There are several methods for hoisting a patient into a helicopter, ranging from stretcher systems to simple slings. They all affect the respiration and hemodynamics to varying degrees, which has resulted in some serious incidents with injuries or death as a consequence. A study in Aviat Space Environ Med 2011 compares the physiological impact of the four most common methods.
Various methods of hoisting a patient was tested in regards to spirometry (FEV1, FVC, FEV1/FVC and inspiratory capacity), SaO2, pulse frequency and respiratory frequency.
Subjects were 27 healthy adult volunteers. Hoist methods are described in the image to the right.
A traditional stretcher is obviously the most common way to hoist a patient. One problem is how the patient will lie flat on his back during the hoist. Lying totally flat on your back is deleterious in regards to lung volumes and breathing. In a marginal patient this could be an issue.
The rescue basket is a method used by the US coast guard. It’s simply a cage lowered into the water or ground. The patient will be transported sitting or semi-sitting in the cage which should be the most optimal position in regards to respiratory volumes.
The single sling method (SSling) is simply a sling that goes under the arms around the chest. It should be obvious how it compresses the thorax and has a negative impact on respiratory volumes.
The double sling method addresses that by adding an extra sling loop that lifts around the legs, off-loading some of the thoracal compression.
As expected SSling was the method with the most impact on vital physiology.
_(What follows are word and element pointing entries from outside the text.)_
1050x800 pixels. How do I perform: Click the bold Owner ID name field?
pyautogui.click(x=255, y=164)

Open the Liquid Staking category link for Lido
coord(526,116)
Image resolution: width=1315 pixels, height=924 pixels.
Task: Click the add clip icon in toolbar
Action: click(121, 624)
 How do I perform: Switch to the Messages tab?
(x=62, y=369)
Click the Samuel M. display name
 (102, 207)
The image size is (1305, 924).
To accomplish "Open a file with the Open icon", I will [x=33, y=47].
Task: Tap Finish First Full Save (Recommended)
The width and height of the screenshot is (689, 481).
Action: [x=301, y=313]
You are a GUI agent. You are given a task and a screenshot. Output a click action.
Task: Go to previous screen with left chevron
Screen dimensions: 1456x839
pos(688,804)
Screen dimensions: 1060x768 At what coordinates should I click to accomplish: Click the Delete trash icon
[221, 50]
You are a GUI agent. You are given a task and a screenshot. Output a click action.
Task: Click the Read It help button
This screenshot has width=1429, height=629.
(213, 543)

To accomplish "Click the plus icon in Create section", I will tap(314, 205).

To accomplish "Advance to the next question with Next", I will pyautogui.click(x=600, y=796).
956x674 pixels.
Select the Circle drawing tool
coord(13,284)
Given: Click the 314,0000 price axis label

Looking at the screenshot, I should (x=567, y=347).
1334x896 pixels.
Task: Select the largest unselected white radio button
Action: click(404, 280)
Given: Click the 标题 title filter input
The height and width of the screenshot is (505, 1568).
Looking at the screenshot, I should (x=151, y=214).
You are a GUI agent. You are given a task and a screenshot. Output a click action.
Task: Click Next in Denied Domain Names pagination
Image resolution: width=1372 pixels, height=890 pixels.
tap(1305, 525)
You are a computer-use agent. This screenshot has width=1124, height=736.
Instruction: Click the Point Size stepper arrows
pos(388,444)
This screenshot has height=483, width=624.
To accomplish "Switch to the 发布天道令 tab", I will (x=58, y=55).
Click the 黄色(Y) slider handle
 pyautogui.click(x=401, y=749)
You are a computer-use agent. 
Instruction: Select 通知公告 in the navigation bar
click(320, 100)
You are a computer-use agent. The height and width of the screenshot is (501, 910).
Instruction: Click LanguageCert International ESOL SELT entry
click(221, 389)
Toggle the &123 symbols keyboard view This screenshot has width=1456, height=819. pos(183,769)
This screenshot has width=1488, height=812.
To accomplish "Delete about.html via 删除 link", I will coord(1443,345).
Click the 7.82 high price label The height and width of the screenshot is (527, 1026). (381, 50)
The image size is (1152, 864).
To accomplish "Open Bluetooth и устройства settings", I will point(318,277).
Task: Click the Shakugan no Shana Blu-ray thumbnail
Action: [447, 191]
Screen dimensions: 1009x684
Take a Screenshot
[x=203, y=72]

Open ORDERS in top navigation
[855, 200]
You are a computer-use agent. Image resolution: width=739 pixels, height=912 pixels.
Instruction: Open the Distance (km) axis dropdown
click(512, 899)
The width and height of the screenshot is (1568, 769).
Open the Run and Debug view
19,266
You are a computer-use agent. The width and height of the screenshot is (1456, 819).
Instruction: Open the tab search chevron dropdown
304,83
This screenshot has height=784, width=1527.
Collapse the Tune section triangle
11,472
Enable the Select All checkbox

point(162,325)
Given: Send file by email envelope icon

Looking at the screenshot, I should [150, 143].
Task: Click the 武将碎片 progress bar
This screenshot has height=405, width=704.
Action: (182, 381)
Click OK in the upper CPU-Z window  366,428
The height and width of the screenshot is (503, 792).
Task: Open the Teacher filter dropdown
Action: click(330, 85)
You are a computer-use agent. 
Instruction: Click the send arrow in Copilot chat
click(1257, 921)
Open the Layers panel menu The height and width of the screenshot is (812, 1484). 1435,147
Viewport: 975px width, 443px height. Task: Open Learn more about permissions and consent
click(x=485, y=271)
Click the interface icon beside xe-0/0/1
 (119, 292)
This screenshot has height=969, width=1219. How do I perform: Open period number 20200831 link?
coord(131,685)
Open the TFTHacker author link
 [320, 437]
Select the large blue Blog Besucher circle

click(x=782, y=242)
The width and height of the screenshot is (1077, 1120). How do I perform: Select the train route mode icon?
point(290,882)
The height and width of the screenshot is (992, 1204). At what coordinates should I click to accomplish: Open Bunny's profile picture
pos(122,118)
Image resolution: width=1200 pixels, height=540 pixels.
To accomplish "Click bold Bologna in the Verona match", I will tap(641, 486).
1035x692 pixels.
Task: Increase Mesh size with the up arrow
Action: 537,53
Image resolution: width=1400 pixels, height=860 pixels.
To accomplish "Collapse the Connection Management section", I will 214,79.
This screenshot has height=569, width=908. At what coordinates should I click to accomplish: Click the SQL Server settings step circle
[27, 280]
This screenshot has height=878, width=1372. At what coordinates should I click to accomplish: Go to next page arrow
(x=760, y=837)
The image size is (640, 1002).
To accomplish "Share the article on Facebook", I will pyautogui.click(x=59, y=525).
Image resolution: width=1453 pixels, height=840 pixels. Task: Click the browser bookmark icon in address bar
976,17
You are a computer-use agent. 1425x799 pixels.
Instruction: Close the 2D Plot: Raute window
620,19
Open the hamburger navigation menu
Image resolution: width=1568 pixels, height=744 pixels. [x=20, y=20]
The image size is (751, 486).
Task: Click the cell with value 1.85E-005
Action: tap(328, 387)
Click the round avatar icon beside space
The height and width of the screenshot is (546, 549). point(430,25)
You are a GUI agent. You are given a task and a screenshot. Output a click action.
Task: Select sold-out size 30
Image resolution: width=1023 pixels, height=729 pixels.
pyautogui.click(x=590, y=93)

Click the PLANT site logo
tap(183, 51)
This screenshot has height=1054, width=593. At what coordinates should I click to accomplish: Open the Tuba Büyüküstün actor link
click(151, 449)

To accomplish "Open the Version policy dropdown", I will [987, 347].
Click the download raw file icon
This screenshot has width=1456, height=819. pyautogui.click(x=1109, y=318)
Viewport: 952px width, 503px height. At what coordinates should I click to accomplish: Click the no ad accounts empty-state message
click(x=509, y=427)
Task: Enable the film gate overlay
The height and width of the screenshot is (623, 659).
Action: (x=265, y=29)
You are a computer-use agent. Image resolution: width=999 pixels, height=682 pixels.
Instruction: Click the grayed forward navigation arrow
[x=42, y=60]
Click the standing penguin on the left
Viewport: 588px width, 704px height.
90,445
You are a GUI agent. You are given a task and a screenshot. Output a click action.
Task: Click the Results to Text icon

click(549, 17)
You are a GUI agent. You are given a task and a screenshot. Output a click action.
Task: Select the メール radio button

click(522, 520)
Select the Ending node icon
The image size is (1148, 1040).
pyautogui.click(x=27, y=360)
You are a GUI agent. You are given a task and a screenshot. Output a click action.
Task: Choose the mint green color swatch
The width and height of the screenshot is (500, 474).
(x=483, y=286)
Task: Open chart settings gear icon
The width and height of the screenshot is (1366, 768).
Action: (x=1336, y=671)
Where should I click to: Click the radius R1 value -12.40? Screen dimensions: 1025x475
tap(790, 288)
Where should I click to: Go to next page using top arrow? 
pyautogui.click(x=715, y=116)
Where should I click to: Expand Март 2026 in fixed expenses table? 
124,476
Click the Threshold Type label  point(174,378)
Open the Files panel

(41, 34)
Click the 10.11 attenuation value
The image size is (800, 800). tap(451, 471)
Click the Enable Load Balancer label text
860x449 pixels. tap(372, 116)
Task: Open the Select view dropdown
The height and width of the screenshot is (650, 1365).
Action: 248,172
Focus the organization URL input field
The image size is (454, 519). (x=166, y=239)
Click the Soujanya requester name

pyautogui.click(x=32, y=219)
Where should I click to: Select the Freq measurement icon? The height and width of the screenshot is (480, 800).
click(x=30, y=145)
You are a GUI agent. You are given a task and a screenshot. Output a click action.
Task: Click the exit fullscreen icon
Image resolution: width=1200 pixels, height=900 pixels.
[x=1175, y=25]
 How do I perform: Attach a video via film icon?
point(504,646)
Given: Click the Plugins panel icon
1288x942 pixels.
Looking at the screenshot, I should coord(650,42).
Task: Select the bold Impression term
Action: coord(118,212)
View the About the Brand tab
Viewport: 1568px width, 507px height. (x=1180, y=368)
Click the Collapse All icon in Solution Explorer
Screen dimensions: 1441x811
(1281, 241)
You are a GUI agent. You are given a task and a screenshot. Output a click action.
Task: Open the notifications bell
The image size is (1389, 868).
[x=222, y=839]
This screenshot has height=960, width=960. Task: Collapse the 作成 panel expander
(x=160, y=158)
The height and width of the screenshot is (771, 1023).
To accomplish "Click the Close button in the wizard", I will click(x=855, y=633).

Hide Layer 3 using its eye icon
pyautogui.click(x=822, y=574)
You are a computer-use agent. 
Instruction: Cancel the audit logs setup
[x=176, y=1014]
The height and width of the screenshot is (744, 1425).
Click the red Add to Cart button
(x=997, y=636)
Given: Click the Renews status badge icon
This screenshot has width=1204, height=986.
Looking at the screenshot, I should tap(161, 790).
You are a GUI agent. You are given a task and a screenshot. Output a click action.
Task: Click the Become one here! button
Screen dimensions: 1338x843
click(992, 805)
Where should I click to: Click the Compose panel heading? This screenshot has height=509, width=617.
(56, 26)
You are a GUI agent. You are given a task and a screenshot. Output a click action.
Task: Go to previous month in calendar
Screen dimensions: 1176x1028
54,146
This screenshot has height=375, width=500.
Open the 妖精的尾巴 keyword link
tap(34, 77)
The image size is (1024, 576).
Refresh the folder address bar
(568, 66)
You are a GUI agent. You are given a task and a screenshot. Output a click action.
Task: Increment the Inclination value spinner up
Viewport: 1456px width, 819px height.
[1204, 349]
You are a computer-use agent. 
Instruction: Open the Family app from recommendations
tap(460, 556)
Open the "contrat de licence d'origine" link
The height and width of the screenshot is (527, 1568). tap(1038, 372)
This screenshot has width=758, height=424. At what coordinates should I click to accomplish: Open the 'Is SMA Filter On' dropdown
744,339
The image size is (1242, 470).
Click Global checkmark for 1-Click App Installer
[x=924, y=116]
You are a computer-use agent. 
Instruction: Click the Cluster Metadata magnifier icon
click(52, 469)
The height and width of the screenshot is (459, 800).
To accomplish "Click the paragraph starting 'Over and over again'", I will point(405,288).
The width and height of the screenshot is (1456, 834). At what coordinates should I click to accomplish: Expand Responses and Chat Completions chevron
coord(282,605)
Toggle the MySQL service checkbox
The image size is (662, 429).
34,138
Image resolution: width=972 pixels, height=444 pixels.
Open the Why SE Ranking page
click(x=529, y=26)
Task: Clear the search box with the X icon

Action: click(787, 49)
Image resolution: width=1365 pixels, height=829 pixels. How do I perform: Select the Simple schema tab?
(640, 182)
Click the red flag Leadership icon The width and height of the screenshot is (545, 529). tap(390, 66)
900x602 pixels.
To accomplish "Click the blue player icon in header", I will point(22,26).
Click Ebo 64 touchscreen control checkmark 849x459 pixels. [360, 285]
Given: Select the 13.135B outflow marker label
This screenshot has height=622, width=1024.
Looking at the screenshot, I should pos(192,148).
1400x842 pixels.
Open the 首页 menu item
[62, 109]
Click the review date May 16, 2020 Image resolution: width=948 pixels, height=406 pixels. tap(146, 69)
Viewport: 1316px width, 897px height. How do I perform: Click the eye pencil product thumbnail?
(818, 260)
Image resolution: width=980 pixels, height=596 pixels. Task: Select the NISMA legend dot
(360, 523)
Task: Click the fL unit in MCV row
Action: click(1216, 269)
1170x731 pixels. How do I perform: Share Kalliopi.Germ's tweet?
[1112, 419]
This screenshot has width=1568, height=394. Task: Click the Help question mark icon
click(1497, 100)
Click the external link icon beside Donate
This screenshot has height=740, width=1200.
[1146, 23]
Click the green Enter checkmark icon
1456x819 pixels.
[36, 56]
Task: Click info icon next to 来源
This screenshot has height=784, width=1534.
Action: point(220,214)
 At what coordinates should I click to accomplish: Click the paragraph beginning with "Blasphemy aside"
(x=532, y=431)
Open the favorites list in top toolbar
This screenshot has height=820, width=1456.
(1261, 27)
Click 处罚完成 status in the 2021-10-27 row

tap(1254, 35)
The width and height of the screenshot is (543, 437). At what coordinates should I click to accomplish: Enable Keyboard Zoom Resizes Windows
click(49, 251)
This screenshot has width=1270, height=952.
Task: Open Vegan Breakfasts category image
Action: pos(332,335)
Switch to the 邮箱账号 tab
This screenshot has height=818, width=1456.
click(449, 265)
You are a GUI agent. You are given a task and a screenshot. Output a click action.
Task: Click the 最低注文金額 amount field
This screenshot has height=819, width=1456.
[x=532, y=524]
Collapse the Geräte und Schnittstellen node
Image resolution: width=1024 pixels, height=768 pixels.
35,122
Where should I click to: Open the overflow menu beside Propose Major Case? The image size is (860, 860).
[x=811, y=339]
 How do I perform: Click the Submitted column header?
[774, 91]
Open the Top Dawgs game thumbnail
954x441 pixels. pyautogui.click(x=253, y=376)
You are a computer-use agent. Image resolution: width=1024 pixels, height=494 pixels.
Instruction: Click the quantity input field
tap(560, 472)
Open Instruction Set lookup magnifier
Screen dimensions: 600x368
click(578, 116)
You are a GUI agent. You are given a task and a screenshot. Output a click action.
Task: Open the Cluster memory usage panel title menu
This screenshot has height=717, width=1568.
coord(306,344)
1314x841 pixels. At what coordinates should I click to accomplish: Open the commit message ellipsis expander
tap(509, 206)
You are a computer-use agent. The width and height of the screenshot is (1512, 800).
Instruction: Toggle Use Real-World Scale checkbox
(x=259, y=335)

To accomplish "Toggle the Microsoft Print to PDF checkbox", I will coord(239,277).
FEV1, FVC and IC were all reduced by 0,5-1L. The DSling and traditional stretcher spared lung volumes somewhat but were still significantly reduced. The rescue basket displayed no change in lung volumes compared to baseline values.
As for the secondary measurements only the SSLing had significant effects. Pulse frequency and respiratory frequency increased, and SaO2 decreased with the SSling while they remained at baseline with the other hoisting methods.
The rescuebasket seems to be the safest way to hoist the really sick or injured patients. The single sling method had significant deleterious impact on lung volumes and vital parameters.
Study lives here.
This is a translation and reworking of a post originally published late 2011.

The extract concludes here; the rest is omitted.